Entre polvos monges

Entre polvos monges


Aprendemos tais manhas desde tenra idade que nos tornamos perigosos.


Um passeio pela Ericeira é o bastante para que se tenha um momento de inspiração. Pelo horizonte distante, pela brisa que se sente, pela rebentação das ondas do mar, pelo pôr do sol, pela gente que passa.

Por esta altura fazem-se os últimos preparativos para o Festival do Polvo, já anunciado por todo o lado como cartão-de-visita para quem ali passe.

Lembrei-me, por isso, do Sermão de Santo António aos Peixes, o famoso texto do P.e António Vieira do qual já tive a oportunidade de falar numa das crónicas anteriores. Se a memória não me falha e a internet não me engana, diz o autor: “E debaixo desta aparência tão modesta, ou desta hipocrisia tão santa (…) o dito polvo é o maior traidor do mar”. Compara assim o religioso a aparência do polvo com a serenidade e a confiança que nos deve fazer passar um monge.

A conhecida abordagem de Vieira sobre os homens está sempre na ordem do dia, tanto hoje como há 400 anos. Vivendo para o absoluto, não viveu para o poder. Separou as águas e o trigo do joio. Deu murros na mesa e defendeu os mais fracos. Esteve à frente do seu tempo, como estão tantos outros quando lutam contra a maré enfrentando as maiorias. Esta atitude irreverente isolou-o e impede-o de vir a ser canonizado. É pena.

Voltando ao polvo: também eu tenho razões de queixa deste desgraçado. A verdade é que, quando o colocamos na panela, nunca sabemos com o que podemos contar, já que encolhe de tal maneira que chega a parecer vingança. E pode ser – pela maldade que lhe fizemos.

A capacidade de mudar de cor, ao assumir os tons do ambiente que o rodeia, faz dele um dos mais hábeis predadores e, uma vez mais, em tudo se assemelha à forma de ser e de atuar do ser humano. Não é que tenhamos predadores à nossa volta que nos queiram comer. Desses, de forma geral, já nos fomos libertando, mas a constante lei do mais apto torna-nos, por vezes, verdadeiros polvos da terra.

Aprendemos tais manhas desde tenra idade que nos tornamos perigosos e o pior de tudo é que não paramos de adquirir novas capacidades (esquemas) até à velhice. Sobrevivemos em vez de vivermos. Essa parece ser a questão que nos leva a viver como predadores.
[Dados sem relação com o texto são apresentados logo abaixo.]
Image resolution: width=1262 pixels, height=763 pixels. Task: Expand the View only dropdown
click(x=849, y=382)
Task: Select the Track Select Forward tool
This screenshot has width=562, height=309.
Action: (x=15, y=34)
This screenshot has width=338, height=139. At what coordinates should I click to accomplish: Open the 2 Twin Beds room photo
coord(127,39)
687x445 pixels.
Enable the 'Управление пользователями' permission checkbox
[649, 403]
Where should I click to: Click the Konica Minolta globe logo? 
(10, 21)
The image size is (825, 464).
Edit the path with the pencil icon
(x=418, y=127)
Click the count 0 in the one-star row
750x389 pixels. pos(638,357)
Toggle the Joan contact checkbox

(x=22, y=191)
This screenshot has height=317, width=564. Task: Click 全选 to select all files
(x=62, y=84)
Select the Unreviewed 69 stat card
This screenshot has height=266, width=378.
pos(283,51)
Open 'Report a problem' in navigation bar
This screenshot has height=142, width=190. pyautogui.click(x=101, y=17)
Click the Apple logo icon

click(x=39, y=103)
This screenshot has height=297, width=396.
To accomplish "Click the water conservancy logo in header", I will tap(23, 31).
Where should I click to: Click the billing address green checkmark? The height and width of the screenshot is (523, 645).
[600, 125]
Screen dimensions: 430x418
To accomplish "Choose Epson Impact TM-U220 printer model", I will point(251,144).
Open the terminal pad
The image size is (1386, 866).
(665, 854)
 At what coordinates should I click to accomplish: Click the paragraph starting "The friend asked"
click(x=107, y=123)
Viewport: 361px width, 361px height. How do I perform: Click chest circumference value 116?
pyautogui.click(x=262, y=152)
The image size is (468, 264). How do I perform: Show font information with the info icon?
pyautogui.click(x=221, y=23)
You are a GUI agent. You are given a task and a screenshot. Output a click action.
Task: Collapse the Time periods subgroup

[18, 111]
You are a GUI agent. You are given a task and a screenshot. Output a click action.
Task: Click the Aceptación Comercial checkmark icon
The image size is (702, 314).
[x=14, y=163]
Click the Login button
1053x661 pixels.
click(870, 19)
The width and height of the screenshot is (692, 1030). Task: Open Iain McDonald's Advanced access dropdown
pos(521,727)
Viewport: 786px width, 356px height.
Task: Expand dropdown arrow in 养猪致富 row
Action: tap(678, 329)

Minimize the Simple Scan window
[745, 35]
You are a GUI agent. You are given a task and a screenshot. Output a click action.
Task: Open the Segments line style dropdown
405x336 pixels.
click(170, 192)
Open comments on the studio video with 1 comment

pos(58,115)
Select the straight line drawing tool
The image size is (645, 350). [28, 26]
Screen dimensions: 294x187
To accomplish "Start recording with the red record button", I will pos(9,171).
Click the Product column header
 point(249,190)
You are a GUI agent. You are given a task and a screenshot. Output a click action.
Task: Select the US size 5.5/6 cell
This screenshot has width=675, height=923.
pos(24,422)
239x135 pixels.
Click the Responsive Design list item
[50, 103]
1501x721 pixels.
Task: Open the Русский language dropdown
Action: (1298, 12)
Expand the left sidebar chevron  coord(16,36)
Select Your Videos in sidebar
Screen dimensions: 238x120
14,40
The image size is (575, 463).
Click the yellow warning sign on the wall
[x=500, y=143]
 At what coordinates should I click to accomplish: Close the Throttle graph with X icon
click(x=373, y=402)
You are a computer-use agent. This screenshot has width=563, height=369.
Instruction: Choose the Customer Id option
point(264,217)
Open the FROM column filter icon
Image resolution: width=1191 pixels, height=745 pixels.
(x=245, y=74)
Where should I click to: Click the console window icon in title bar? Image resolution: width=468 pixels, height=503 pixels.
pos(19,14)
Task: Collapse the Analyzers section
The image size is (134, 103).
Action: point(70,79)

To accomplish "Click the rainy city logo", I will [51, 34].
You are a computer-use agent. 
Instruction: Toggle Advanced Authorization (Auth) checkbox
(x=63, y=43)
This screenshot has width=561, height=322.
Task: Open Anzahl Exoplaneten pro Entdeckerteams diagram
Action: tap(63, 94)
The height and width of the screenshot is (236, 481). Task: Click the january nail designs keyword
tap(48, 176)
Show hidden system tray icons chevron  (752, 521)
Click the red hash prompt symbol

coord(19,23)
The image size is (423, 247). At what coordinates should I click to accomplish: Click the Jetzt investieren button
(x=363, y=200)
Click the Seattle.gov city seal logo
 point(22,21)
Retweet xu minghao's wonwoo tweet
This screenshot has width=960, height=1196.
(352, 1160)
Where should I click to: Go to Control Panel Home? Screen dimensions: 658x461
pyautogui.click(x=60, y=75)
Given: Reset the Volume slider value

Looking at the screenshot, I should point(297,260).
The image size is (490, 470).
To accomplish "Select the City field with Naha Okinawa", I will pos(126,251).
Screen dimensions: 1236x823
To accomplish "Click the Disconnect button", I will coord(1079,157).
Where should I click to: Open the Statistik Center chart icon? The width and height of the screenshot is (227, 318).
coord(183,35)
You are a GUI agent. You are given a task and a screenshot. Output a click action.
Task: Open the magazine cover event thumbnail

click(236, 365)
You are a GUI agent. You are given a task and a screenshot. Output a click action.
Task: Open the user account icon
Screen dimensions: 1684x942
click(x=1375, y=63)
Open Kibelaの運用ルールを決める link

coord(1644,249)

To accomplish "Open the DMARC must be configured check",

Além da inteligência que lhes é atribuída, vários mergulhadores relatam momentos de interação com polvos que em tudo se assemelham a uma brincadeira. Deste modo, nós, como seres dotados de inteligência, podemos entender que o polvo, em si, não faz mal a ninguém. Pode até ser um bom companheiro que, naturalmente, reage a quem tenta fazer-lhe mal e que também se alimenta, o que é normal.

Em suma, não somos maus na nossa natureza, tal como mau este molusco não é. Defendemo-nos simplesmente daquilo que nos assusta ou nos quer atacar. Quando formos capazes de perder o medo e nos tornarmos seguros, talvez seja dado um passo significativo no que toca aos valores e integridade pois, afinal, não é o polvo que se apresenta como monge, somos nós que nos apresentamos como polvos.